盧安說:“這回可是你讓我親嘴的,牙關可别再擋道。”
劉荟長長地眼睫毛抖了好幾抖,期期艾艾說:“是。”
這個“是”,有如天籁之音,盧安聽得好想仰天大笑,他在想,要是前生的劉荟知道來生會有這下場,會是怎麼樣的一副光景?
盧安站起身,在她靈魂驚吓出竅的情況下,深情注視了她好會,接着緩緩吻了過去。
劉荟下意識伸出雙手放在他胸膛,想推開他,但遲疑過後,又拿開了,讓這個男人結結實實吻住了她嘴,親了個瓷實。
就在盧安意氣風發之時,就在盧安準備越過長城去見識那遼闊的大草原之時,眼角餘光瞟到一艘船的劉荟突兀地有了大動作。
隻見她從盧安嘴裡抽離出來,緊着一把撲到他懷裡,整張臉埋在胸口,擔驚受怕地急速說:“盧先生,快抱住我。”
盧安腦殼有點懵,沒反應過來,脫口而出問:“怎麼了?”
“快點呀,不然來不及了。”
劉荟的聲音有了一絲哭腔,但更多的是緊迫,與此同時,她右手摘下皮筋,把丸子頭變成了飄直長發。
随即手指匆匆撥弄一番,用黑黑的發絲把她兩邊的側臉遮住。
見她這幅模樣,盧安沒敢作多想,果斷掐斷了邪念,雙手抱住她,兩人緊緊貼在一起。
此時資江河面上恰好有一條漁船路過,從下遊往上遊開,經過橋下涵洞時,漁船上的倆中年人好奇地望着橋下的一男一女,目不轉睛。
像觀猴一樣的看了會岸上的兩年輕人,年長的青衣男人砸吧嘴說:“這鬼世道,風氣一天不如一天咧,如今的年輕人啊,不像我們那年代了,诶,看不懂咯。”
白襯衫、黑西褲的中年男人聽了沒接話,視線在盧安背上停留一會後,不知不覺落到了劉荟的七分褲和白色耐克鞋上,眉毛緊縮了下。
雨一直下,稀裡嘩啦還是下得很大,橋面上基本沒人,甚至連車子都沒有,不過漁船有烏篷,兩個中年男人倒也淋不着。
但傾盆大雨還是影響到了漁船速度,在江面上行駛地比較緩慢,原本不長的橋洞,好似在走一個漫長的時空隧道,讓劉荟焦心不已。

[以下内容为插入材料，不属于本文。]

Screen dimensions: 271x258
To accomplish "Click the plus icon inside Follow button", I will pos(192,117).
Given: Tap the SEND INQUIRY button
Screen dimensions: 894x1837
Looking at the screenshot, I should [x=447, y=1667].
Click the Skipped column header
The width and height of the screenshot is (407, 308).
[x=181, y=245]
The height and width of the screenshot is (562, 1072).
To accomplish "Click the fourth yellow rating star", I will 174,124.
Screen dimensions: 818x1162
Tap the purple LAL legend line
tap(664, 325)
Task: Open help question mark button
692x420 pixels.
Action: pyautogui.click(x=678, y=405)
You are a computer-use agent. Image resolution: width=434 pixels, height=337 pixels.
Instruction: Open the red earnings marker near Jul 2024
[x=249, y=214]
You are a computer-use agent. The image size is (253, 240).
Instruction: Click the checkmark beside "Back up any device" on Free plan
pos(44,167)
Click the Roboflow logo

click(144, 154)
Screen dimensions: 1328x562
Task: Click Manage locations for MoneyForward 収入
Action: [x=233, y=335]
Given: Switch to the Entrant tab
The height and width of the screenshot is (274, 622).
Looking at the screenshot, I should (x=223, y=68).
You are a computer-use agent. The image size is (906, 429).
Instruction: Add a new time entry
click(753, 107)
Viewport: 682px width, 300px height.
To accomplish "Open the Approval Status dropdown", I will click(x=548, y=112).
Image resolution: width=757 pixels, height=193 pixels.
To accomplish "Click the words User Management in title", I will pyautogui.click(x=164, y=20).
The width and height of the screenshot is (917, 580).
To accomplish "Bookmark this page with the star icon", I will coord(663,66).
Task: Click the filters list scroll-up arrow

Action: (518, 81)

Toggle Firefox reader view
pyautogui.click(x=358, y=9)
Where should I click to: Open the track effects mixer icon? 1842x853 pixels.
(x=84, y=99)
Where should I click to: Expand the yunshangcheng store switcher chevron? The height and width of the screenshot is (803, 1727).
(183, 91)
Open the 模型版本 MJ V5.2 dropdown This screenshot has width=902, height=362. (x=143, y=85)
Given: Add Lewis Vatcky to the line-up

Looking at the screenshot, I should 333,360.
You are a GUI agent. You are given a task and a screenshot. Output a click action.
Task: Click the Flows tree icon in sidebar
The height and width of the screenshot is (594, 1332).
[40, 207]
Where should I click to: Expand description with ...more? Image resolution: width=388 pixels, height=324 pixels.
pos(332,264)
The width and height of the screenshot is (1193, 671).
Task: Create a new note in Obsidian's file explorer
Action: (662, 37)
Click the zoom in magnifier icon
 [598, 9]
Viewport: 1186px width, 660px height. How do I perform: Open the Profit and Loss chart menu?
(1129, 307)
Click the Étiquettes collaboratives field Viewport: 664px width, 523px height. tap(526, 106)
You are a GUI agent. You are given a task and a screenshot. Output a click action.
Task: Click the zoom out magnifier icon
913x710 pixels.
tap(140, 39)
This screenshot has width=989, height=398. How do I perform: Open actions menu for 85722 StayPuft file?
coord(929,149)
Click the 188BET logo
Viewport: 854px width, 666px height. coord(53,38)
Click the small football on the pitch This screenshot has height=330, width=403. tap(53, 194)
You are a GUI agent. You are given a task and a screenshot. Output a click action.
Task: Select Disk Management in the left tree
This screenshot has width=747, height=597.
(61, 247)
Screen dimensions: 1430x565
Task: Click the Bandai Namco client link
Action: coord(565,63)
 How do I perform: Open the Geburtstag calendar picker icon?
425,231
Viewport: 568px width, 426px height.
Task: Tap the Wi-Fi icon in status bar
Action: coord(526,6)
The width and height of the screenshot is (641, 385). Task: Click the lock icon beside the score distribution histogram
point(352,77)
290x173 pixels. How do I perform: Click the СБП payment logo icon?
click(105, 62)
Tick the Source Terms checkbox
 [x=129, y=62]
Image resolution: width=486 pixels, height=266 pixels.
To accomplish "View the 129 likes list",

感受到懷裡女人的異樣情緒,等到漁船快要駛出橋下時,盧安側頭瞥了過去。
隻一眼,他腦袋刹那間炸裂,迷糊中趕緊收回了頭,收回了視線,不敢再同船上的人目光相接。
你猜他看到了什麼?
他娘的!他真想罵一句他娘的,同劉荟
你說離譜不離譜?
他娘的簡直離了大譜!
這老天不當人啊,這樣玩弄自己。
他好想自己認錯了人,但怎麼會認錯人嘛,前生自己去過劉荟家好多次,同這兩人都喝過酒的次數不下10次。
好在劉荟爸爸和大舅如今還不認識他,盧安如此琢磨着,心裡頓時安定不少。
不過他還是有些憂慮,兩人不認識自己,但難保不認出劉荟,怎麼說也是父女關系,就算被自己擋住了,就算看不到劉荟的臉和上半身,但鞋子和下半身還是能一覽無遺。
有句古話不是說麼:你就算燒成灰我都認識。
搞不好人家就能通過隐約的身子輪廓認出自己的女兒呢?
這不是沒有可能,而是完全有可能。畢竟情同父女,畢竟血脈相連,有些直覺真是無法用語言描述的。
剛才見到盧安側頭看過來,年長的青衣男人還嘿咻了句:
“嘿,志文,還别講,這男伢子皮囊屬實闊以,比你年輕時還要強個幾分,難怪能騙到那女娃。”
劉志文面沉如水,臉上見不着任何表情,認真打量一番盧安的身高和穿着後,也是換了個位置,不動聲色說:“屁股都坐疼了,不知道這雨什麼時候能停。”
果然,年長的青衣男人轉移了注意力,擡頭看了看天色,根據經驗預判道:
“快了,這種雨就是一趕,來得快去得也快,等會到家就停了,不影響你出門釣魚。”
今兒單位放假,大舅剛開船接妹夫回家,他知道這妹夫平日裡放松心情的方式就是釣魚,所以才有此一說。
說說談談中,漁船開過去了,駛出一段,等到快要過河灣時,劉志文忍不住回頭望了眼還在橋下抱着的一男一女,各種猜測止不住地鑽進了心頭。